Pixel coordinate grounding data:
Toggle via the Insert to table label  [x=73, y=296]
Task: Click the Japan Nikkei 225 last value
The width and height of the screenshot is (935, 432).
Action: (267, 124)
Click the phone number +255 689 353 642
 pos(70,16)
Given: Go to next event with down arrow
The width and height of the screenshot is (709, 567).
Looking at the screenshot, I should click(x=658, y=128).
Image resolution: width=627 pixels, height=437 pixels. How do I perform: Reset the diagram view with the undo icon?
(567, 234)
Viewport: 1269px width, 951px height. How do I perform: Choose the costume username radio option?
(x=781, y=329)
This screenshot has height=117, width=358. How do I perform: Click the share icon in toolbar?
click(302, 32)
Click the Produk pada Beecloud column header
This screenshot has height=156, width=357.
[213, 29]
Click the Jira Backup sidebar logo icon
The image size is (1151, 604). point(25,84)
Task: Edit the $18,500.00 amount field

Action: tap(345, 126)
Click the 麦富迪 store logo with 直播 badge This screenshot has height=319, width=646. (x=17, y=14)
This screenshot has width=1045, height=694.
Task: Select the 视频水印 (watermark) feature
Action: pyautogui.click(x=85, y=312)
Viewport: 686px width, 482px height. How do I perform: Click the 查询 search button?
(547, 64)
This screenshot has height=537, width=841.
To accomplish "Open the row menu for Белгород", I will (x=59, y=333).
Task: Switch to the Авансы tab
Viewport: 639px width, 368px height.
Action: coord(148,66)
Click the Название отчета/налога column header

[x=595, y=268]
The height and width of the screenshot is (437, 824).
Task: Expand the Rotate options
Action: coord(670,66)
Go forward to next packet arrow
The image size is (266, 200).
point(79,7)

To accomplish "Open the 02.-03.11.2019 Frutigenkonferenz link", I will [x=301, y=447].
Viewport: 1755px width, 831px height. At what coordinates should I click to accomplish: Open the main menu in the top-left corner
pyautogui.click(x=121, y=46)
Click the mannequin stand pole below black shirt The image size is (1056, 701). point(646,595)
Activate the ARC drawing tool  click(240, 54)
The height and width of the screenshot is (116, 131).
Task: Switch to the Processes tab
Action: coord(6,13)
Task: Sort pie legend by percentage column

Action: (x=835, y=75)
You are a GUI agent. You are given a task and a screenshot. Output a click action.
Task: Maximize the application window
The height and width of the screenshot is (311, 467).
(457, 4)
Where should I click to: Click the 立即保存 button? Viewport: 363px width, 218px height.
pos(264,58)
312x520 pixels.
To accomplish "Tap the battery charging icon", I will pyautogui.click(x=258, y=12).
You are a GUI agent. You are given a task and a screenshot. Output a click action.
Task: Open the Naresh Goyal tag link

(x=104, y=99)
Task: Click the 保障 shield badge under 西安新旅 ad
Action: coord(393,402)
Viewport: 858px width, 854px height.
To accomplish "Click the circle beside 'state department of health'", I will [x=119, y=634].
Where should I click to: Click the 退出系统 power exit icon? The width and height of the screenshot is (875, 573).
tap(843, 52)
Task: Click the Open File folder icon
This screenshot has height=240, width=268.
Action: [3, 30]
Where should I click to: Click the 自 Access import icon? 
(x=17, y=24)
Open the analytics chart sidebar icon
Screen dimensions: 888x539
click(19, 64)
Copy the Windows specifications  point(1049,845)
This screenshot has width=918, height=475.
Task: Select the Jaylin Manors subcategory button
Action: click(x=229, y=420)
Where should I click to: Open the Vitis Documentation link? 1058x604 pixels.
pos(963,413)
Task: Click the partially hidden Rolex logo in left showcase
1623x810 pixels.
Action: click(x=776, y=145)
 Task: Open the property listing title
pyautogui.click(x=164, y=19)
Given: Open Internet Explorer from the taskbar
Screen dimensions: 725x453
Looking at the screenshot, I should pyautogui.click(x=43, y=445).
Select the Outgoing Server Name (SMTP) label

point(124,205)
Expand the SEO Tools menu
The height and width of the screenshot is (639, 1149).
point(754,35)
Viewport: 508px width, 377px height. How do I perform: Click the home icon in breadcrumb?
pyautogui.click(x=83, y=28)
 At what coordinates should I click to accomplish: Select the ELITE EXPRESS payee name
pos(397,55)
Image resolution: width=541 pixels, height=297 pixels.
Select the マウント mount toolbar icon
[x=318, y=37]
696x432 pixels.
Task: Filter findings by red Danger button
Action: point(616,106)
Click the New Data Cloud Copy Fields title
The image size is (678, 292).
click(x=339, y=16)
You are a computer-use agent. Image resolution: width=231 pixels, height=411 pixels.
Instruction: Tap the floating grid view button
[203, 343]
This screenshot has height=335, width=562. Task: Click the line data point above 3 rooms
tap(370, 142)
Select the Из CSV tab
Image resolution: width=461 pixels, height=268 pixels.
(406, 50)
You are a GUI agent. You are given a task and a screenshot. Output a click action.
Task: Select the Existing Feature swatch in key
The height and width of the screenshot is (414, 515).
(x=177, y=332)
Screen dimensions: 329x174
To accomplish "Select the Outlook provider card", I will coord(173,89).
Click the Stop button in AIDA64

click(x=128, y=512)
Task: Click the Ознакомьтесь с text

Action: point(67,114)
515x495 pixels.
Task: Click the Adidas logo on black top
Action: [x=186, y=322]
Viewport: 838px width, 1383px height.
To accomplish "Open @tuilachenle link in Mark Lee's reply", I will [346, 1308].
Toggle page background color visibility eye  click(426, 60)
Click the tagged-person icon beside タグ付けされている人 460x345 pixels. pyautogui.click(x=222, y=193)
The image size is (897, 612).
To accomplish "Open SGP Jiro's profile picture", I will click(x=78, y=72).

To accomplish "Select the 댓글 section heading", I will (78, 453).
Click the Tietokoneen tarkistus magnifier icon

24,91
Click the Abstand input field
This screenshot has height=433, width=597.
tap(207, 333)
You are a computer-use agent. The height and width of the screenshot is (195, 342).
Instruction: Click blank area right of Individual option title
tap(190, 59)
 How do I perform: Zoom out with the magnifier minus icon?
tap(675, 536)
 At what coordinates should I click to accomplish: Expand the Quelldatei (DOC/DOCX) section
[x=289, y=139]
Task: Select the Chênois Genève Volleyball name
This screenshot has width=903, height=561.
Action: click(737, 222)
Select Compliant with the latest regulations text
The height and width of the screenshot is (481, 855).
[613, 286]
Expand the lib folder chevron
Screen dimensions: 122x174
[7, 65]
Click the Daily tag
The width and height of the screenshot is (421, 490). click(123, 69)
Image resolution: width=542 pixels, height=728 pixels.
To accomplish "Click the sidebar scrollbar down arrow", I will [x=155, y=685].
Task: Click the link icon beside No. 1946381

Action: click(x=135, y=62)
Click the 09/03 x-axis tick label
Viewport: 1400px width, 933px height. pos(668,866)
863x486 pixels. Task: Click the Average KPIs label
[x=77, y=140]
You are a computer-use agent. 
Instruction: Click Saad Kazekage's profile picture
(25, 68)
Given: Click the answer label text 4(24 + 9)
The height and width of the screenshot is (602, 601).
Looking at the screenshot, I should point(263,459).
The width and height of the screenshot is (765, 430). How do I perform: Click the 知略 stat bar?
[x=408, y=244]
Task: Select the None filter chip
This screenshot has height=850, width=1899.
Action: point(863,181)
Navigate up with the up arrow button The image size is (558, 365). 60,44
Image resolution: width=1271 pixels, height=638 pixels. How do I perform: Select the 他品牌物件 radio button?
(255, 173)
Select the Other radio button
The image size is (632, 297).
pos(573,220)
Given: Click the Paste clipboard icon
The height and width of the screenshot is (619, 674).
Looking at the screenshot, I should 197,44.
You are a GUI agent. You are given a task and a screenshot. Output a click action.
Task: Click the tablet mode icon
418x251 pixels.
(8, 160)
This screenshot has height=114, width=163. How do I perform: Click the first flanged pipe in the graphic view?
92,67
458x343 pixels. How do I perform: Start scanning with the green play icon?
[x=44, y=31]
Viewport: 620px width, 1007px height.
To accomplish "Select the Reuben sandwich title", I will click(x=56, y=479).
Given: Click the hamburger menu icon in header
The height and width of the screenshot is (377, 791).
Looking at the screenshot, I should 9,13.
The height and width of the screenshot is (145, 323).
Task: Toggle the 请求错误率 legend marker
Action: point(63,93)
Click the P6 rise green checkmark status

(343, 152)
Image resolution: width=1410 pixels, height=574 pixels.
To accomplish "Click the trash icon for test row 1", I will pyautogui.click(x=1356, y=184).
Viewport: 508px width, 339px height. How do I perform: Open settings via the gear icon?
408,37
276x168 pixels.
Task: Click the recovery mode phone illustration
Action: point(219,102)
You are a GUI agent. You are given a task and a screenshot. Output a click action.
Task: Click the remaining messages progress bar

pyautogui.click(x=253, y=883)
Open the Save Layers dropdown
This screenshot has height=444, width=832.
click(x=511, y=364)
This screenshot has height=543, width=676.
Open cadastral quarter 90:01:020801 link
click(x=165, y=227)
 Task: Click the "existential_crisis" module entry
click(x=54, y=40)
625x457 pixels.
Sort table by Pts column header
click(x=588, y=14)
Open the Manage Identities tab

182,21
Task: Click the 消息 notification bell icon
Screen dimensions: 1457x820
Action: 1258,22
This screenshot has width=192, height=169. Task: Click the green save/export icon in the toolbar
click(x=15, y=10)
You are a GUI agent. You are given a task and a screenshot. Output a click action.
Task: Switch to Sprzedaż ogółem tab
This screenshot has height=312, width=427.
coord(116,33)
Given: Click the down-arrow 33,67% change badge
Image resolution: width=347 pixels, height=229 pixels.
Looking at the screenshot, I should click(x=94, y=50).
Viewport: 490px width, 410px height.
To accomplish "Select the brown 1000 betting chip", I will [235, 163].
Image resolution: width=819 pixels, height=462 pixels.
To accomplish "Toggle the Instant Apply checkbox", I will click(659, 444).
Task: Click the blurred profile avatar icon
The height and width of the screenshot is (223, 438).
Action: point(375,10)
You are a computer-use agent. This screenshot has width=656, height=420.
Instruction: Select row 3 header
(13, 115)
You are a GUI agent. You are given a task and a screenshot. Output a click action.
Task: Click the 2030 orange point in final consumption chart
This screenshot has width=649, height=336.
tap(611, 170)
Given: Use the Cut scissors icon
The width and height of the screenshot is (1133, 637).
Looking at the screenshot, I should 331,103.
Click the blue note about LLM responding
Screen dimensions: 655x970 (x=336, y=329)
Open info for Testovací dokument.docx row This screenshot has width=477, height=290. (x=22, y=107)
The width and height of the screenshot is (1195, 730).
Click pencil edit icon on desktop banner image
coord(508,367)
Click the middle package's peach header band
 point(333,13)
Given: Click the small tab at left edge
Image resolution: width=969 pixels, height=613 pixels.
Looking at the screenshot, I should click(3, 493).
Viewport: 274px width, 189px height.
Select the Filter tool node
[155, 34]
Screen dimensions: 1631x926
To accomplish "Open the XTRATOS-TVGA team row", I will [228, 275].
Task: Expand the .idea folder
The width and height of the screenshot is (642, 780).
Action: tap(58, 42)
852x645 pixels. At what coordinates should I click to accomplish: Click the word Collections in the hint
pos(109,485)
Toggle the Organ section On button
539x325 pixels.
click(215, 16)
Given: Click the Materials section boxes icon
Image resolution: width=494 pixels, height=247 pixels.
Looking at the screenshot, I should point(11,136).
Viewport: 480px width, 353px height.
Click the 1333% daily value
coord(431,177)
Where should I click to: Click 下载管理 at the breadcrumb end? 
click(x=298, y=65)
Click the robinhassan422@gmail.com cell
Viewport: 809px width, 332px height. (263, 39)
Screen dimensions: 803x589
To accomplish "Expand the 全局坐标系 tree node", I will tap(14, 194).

**Task requirements**
Copy nothing beyond the line containing "Task: Switch to the Авансы tab". Transcribe exactly from the first line of the entries down to that line, inclusive.

**Your response**
Toggle via the Insert to table label  [x=73, y=296]
Task: Click the Japan Nikkei 225 last value
The width and height of the screenshot is (935, 432).
Action: (267, 124)
Click the phone number +255 689 353 642
 pos(70,16)
Given: Go to next event with down arrow
The width and height of the screenshot is (709, 567).
Looking at the screenshot, I should click(x=658, y=128).
Image resolution: width=627 pixels, height=437 pixels. How do I perform: Reset the diagram view with the undo icon?
(567, 234)
Viewport: 1269px width, 951px height. How do I perform: Choose the costume username radio option?
(x=781, y=329)
This screenshot has height=117, width=358. How do I perform: Click the share icon in toolbar?
click(302, 32)
Click the Produk pada Beecloud column header
This screenshot has height=156, width=357.
[213, 29]
Click the Jira Backup sidebar logo icon
The image size is (1151, 604). point(25,84)
Task: Edit the $18,500.00 amount field

Action: tap(345, 126)
Click the 麦富迪 store logo with 直播 badge This screenshot has height=319, width=646. (x=17, y=14)
This screenshot has width=1045, height=694.
Task: Select the 视频水印 (watermark) feature
Action: pyautogui.click(x=85, y=312)
Viewport: 686px width, 482px height. How do I perform: Click the 查询 search button?
(547, 64)
This screenshot has height=537, width=841.
To accomplish "Open the row menu for Белгород", I will (x=59, y=333).
Task: Switch to the Авансы tab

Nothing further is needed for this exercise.